ABOUT THIS EXERCISE
Quote the material below exactly as written, from the first line to the line that holds "The width and height of the screenshot is (327, 439).", endpoints included.

++++++++++++++++++++

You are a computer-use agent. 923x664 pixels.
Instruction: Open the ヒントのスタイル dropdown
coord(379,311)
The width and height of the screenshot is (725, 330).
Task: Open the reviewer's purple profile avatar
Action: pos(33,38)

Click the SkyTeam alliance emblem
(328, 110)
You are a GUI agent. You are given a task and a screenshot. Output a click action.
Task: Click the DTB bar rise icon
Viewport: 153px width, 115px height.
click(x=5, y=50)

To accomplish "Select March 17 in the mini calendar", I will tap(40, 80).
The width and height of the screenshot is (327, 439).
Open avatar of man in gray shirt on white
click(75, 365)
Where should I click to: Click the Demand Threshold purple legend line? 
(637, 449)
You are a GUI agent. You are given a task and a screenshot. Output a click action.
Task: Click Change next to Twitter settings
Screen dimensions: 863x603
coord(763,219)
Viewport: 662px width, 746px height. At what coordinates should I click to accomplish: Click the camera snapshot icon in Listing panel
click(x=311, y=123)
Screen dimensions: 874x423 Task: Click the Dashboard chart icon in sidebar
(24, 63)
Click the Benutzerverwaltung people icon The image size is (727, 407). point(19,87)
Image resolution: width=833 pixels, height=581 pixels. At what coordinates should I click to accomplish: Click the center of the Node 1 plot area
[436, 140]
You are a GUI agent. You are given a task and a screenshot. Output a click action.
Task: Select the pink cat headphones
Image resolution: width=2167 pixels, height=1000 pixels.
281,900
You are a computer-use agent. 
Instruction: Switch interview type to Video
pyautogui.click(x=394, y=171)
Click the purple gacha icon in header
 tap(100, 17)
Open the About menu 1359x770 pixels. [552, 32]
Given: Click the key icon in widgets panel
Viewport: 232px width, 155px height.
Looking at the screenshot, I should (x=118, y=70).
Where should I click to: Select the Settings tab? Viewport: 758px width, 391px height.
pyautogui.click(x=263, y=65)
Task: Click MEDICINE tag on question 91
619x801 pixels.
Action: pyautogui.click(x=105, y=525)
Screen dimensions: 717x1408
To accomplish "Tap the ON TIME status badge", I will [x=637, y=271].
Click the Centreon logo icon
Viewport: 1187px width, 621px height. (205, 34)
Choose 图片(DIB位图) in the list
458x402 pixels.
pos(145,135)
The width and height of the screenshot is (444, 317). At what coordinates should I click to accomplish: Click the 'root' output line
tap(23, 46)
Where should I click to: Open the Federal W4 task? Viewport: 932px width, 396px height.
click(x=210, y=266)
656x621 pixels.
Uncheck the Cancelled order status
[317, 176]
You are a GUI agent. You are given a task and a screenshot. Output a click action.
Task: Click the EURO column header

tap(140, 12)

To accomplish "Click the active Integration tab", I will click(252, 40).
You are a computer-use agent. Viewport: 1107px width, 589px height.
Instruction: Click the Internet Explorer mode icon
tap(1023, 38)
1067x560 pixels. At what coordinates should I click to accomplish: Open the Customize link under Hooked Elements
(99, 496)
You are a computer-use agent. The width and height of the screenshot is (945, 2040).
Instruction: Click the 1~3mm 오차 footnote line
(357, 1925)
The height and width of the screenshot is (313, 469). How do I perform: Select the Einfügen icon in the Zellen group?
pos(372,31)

++++++++++++++++++++

RESULT FOR THIS TASK
You are a computer-use agent. 923x664 pixels.
Instruction: Open the ヒントのスタイル dropdown
coord(379,311)
The width and height of the screenshot is (725, 330).
Task: Open the reviewer's purple profile avatar
Action: pos(33,38)

Click the SkyTeam alliance emblem
(328, 110)
You are a GUI agent. You are given a task and a screenshot. Output a click action.
Task: Click the DTB bar rise icon
Viewport: 153px width, 115px height.
click(x=5, y=50)

To accomplish "Select March 17 in the mini calendar", I will tap(40, 80).
The width and height of the screenshot is (327, 439).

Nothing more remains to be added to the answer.